In a tangentially-related matter, today the LA Times has an interesting Op Ed about economics and crime trends—and how to counteract the affect of a tanking economy on the crime rate.

3 Comments

  • Celeste, to imply that gang increases and economics is the main reason for gang increases is over simplifying the gang problem. I have too much personal experience with poverty and it’s ramification to believe this simplistic and skewed view.

    Most poor adult immigrants don’t join gangs, they will even work more than one job, it’s their kids who are forced to live and attend school with a bunch of gang members who will join the gangs.

    There is more poverty in most Latin American countries than in the U.S., I am sure you know that Los Angeles is where a special culture of gang violence was born and then exported back to other Latin American countries. Every impoverished Latin American country has crime, but many poor criminals just steal to survive (actually buy food). Most U.S. street gangs are not committing most crimes or killing to survive (buy food).

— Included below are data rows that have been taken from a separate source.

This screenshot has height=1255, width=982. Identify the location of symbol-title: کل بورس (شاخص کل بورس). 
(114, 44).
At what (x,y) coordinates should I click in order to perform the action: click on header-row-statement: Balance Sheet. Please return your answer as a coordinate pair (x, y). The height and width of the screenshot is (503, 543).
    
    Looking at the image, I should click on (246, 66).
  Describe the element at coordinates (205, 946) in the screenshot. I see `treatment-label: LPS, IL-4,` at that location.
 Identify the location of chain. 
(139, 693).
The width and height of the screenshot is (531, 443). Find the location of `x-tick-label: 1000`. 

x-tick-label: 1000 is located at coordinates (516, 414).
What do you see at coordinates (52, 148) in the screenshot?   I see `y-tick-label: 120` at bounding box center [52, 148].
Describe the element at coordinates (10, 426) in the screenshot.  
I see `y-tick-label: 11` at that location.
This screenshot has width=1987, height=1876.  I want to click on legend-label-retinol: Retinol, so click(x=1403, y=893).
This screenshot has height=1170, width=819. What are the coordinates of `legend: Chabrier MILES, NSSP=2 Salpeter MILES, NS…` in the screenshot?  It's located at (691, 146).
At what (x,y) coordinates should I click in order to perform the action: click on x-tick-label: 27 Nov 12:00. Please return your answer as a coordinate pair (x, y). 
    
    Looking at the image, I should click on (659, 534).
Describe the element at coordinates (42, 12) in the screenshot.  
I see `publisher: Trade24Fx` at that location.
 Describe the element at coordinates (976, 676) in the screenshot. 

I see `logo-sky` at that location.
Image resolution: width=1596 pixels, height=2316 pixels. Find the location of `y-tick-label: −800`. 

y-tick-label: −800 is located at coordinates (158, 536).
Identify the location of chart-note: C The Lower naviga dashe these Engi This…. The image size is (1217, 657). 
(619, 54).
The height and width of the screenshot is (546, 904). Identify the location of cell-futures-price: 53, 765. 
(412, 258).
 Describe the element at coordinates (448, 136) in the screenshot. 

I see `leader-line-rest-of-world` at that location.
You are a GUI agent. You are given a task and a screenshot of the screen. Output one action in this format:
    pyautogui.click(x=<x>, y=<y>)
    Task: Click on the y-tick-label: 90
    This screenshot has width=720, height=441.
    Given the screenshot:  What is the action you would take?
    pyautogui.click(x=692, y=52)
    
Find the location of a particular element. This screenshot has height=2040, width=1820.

    You know sureno gangs have spread too many other parts of the country as families move from Los Angeles to escape the Los Angeles “gang culture”. But unfortunately the stupid kid in the family takes his “gang culture” with him to another part of the country. Just because you move the gangster kid to a nicer area he does not miraculously change and become a good hard working student.

    And I’m sure you know there are gangs all over California, and many gang members of L.A. gangs don’t live in the projects or L.A, and drive a new SUV with 22” chrome wheels and are; partying at nice clubs while drinking $8.00 shots of Patron Tequila.

    Most gang crimes and poverty is not such a simple direct cause and effect. Specific crimes in really impoverished times are a direct cause and effect. Even in your beloved Home-Boy industries the person who is going to succeed first has to decide he is going to change than and only than will a job at Home-Boy industries change his life.

    Even people like Al Sharpton now recognize the fact that gangs have a large cultural component.There are many reasons kids join gangs, I’m pretty sure poverty is not reason #1, 2 or 3.

  • Lost Res (I like your new moniker), I agree. I don’t for a minute think that economics are the sole reason for gang crime. Not even close. It is, as you say, one of a number of reasons and not at the top of the list.

    I simply thought the Op Ed was worth reading, and wasn’t in the mood to give it its own post. (It doesn’t relate to gang crime, but to crime in general.) Didn’t meant to mislead you about my point.

    Poor kids don’t join gangs. Poor traumatized, hopeless kids from highly dysfunctional families, usually with some major abuse and/or neglect factor involved are the ones who join gangs—if they live in high gang neighborhoods with few other opportunities, where the activity on the street looks preferable to anything going on elsewhere either at school or at home. Poor kids with strong, supportive families, with rare exceptions, don’t join gangs.

    And, as you said, as with drug addicts and alcoholics, the kid has to be ready to change or it doesn’t work. Although one of the key components is the belief that change is possible and that sometimes requires intervention.

  • O/T via TeddySanFran at FDL:

    The JFK Presidential Library and Museum announced that California Secretary of State Debra Bowen will receive its prestigious John F Kennedy Profile in Courage Award. Bowen was selected for her decision last year to de-certify electronic voting machines after a number of security flaws were discovered.